:: FRAGMENTO DEL TEXTO ::
#####
A las 3 de la tarde reabrieron la escuela. El sospechoso no era sospechoso. No estaba armado. No era un desconocido siquiera: era un alumno del centro al que alguien, vaya usted a saber por qué, identificó como sospechoso de algo.
Yo nunca he estudiado en un sitio que interrumpe sus clases por una amenaza de atentado, pero no lo necesito para saber algo claramente: ¿qué cerebro escolar vuelve a concentrarse en las materias académicas luego de sentir sirenas de policía, alarmas estridentes de emergencia, lánzate al suelo, no hables, no respires, cierren con llave todas las puertas de metal?
Cuando alguien se pregunte por qué el 25% de los adultos estadounidenses no leyó un solo libro, ni uno, en ningún formato, durante el último año -según un estudio recién publicador por Pew Research Institute-; o por qué la primera potencia mundial palidece en un número 14 entre los sistemas educacionales del mundo según la Organización para la Cooperación Económica y el Desarrollo (OECD), por detrás de naciones como Nueva Zelanda, Islandia o Estonia, habrá que rastrear, de entrada, en qué cosa es el día a día hoy de un centro educacional en el país para comprender la magnitud de esta tragedia escolar y emocional que sufren nuestros niños.
¿Qué dice de una nación emborrachada de armas, proyectiles, enmiendas justificadoras, fusiles de asalto, muerte, el hecho de que el simple deambular de un estudiante por las áreas verdes de su propia escuela dispare semejante operativo policial como el de este jueves en la Blanche Ely, con el consabido gasto de las arcas públicas para tanta parafernalia de seguridad?
#####
:: OBJETIVO 1 ::
En las filas, reescribe las líneas comprendidas entre la que contiene "Task: Select the Description tab" y la que contiene "point(235,290)", ambas incluidas, sustituyendo "selector" por "dropdown" sin alterar nada más.
Las filas no guardan ninguna relación con el texto.

:: MATERIAL PROPORCIONADO ::
#####
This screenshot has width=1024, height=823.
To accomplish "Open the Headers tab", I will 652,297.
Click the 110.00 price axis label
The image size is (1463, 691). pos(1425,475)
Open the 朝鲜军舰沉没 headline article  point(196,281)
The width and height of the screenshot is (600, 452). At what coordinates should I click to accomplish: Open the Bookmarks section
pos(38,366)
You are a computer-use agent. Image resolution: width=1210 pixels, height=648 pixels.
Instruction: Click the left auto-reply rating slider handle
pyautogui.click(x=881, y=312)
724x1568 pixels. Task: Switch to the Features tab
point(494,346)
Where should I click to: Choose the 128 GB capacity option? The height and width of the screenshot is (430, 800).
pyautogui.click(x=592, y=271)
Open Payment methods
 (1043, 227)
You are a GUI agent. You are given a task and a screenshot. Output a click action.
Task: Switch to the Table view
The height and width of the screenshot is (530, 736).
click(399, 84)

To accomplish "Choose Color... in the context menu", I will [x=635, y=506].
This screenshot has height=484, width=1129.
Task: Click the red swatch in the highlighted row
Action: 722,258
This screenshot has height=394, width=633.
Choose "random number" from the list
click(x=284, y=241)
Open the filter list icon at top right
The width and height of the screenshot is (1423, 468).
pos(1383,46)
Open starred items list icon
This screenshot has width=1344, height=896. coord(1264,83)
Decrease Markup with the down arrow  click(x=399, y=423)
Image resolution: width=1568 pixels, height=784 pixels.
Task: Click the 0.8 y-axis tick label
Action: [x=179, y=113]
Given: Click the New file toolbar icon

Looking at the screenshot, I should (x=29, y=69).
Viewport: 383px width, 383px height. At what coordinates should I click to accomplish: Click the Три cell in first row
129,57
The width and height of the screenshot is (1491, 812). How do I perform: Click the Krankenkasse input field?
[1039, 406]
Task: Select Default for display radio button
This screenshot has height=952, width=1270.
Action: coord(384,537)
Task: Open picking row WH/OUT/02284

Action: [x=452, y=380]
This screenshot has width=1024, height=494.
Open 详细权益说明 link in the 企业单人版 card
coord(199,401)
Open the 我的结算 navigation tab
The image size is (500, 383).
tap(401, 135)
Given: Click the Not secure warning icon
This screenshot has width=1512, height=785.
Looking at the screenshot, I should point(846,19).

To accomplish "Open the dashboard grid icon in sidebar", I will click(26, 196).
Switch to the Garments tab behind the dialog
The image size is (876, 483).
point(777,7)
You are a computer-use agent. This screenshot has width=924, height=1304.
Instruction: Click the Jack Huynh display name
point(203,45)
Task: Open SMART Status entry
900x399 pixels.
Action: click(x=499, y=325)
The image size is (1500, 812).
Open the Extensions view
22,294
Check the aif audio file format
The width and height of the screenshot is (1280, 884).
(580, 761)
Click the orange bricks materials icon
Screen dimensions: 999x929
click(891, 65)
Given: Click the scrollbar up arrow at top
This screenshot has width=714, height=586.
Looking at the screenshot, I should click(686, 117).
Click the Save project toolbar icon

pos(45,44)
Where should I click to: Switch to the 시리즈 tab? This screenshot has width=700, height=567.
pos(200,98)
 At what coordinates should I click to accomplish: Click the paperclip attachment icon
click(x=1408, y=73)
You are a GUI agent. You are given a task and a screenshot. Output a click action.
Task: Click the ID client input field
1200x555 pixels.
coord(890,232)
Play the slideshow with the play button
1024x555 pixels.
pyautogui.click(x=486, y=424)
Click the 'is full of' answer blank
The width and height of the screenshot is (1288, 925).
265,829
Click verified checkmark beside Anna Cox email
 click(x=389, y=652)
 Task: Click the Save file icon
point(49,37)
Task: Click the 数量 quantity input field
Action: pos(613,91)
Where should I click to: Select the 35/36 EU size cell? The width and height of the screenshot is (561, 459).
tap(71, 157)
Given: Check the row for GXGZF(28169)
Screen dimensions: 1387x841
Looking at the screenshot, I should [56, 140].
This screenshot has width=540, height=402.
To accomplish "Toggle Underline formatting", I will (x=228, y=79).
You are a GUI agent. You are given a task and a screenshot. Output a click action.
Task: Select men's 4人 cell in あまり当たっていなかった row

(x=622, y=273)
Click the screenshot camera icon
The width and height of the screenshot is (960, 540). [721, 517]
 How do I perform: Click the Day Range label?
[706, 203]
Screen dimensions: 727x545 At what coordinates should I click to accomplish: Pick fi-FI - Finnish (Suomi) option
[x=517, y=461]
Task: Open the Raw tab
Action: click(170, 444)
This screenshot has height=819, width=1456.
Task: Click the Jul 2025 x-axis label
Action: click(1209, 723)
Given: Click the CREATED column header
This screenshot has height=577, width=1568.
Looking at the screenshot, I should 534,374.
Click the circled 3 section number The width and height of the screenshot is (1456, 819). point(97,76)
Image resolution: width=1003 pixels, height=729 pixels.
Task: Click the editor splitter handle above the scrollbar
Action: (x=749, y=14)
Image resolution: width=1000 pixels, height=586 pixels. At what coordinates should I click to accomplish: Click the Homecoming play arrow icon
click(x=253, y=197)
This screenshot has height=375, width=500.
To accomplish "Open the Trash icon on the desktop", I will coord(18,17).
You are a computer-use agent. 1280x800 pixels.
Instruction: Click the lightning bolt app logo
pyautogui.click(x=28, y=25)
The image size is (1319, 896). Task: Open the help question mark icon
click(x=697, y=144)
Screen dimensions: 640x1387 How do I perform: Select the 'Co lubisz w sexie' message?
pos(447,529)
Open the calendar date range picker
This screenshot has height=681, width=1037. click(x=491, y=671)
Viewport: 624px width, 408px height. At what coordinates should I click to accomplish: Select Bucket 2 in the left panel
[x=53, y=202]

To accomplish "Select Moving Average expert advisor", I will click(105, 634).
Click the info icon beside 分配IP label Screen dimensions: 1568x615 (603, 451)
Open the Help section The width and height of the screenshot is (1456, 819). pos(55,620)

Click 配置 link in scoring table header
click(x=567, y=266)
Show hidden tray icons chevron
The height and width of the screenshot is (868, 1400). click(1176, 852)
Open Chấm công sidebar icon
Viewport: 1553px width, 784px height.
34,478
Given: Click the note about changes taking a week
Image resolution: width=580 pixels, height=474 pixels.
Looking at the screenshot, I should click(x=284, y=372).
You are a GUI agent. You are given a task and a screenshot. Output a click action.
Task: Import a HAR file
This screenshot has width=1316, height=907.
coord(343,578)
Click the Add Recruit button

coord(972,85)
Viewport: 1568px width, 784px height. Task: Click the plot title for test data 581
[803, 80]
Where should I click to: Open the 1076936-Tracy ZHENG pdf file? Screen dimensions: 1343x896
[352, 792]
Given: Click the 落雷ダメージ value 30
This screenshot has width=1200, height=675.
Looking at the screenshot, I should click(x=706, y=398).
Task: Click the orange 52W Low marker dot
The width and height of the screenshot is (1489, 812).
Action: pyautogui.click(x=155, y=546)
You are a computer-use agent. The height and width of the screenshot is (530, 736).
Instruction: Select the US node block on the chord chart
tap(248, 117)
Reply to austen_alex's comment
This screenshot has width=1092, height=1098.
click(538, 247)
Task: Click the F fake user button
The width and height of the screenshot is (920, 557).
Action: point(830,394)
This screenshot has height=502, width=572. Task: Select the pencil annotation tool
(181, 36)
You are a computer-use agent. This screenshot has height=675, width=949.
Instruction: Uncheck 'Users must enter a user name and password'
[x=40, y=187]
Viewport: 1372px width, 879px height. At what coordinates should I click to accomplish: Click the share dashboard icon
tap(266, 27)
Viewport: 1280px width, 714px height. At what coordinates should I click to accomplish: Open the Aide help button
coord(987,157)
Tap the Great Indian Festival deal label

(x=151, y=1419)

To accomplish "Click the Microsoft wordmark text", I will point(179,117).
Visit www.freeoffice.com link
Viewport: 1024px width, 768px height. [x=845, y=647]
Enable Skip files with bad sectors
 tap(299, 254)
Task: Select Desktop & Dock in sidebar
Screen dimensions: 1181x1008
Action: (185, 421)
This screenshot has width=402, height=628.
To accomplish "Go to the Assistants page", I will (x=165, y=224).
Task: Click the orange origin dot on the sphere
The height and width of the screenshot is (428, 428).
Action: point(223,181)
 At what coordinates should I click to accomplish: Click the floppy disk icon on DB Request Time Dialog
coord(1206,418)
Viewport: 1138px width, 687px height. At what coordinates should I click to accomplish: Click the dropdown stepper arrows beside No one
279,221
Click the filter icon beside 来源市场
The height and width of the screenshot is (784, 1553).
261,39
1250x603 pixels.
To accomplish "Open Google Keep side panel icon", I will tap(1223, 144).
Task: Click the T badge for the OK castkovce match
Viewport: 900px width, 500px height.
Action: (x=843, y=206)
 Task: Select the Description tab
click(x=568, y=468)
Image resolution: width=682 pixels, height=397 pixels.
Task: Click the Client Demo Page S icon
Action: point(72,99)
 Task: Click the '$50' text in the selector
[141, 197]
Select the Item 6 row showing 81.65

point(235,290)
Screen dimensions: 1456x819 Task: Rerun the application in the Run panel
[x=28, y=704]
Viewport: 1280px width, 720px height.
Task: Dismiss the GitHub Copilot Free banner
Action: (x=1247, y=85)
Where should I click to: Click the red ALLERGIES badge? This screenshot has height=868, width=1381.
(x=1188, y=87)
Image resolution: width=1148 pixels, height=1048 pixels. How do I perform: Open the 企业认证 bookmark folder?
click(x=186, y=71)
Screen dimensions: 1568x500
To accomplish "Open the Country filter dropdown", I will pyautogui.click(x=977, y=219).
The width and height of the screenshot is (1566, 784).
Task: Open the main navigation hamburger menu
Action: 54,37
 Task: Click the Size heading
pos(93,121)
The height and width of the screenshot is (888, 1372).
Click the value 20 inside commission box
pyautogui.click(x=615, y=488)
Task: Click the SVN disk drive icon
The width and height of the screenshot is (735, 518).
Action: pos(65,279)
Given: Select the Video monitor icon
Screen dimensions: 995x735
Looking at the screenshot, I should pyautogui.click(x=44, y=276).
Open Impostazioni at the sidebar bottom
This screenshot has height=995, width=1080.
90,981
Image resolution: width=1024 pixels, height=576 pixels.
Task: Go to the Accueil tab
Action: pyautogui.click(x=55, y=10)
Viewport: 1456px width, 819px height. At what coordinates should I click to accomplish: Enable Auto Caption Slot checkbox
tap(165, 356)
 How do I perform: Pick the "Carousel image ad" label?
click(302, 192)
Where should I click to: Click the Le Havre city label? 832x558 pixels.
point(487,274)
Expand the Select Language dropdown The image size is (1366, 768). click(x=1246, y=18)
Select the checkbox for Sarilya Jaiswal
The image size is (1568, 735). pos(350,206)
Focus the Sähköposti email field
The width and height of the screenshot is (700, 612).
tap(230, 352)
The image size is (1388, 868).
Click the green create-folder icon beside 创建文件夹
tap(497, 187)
#####
:: OBJETIVO 2 ::
Prosigue el texto sobre el operativo policial en la escuela Blanche Ely a partir de su última oración.

:: RESPUESTA ESPERADA 1 ::
 Task: Select the Description tab
click(x=568, y=468)
Image resolution: width=682 pixels, height=397 pixels.
Task: Click the Client Demo Page S icon
Action: point(72,99)
 Task: Click the '$50' text in the dropdown
[141, 197]
Select the Item 6 row showing 81.65

point(235,290)

:: RESPUESTA ESPERADA 2 ::
No dice: grita. Y grita con voz de insulto y vergüenza. Dice que muy jodida anda el alma de una nación donde los padres deben pensárselo cada día más para dejar a sus chicos en la escuela: ese beso de hasta más tarde puede ser el beso de hasta más nunca.
Nuestros hijos, nuestros hermanos, nuestros vecinos adolescentes se están muriendo en las escuelas. Ya no hace falta enumerar nombres fatídicos de escuelas fatídicas, ya no hace falta mencionar episodios de sangre marcados en nuestro calendario nacional: ¡son demasiados! Las efemérides lo son porque son pocas, pero si cada día del almanaque conmemora algo la festividad pierde su esencia. Es lo mismo con las masacres escolares americanas: son tantas que dejamos de conmemorarlas. Y eso es una aberración inexplicable.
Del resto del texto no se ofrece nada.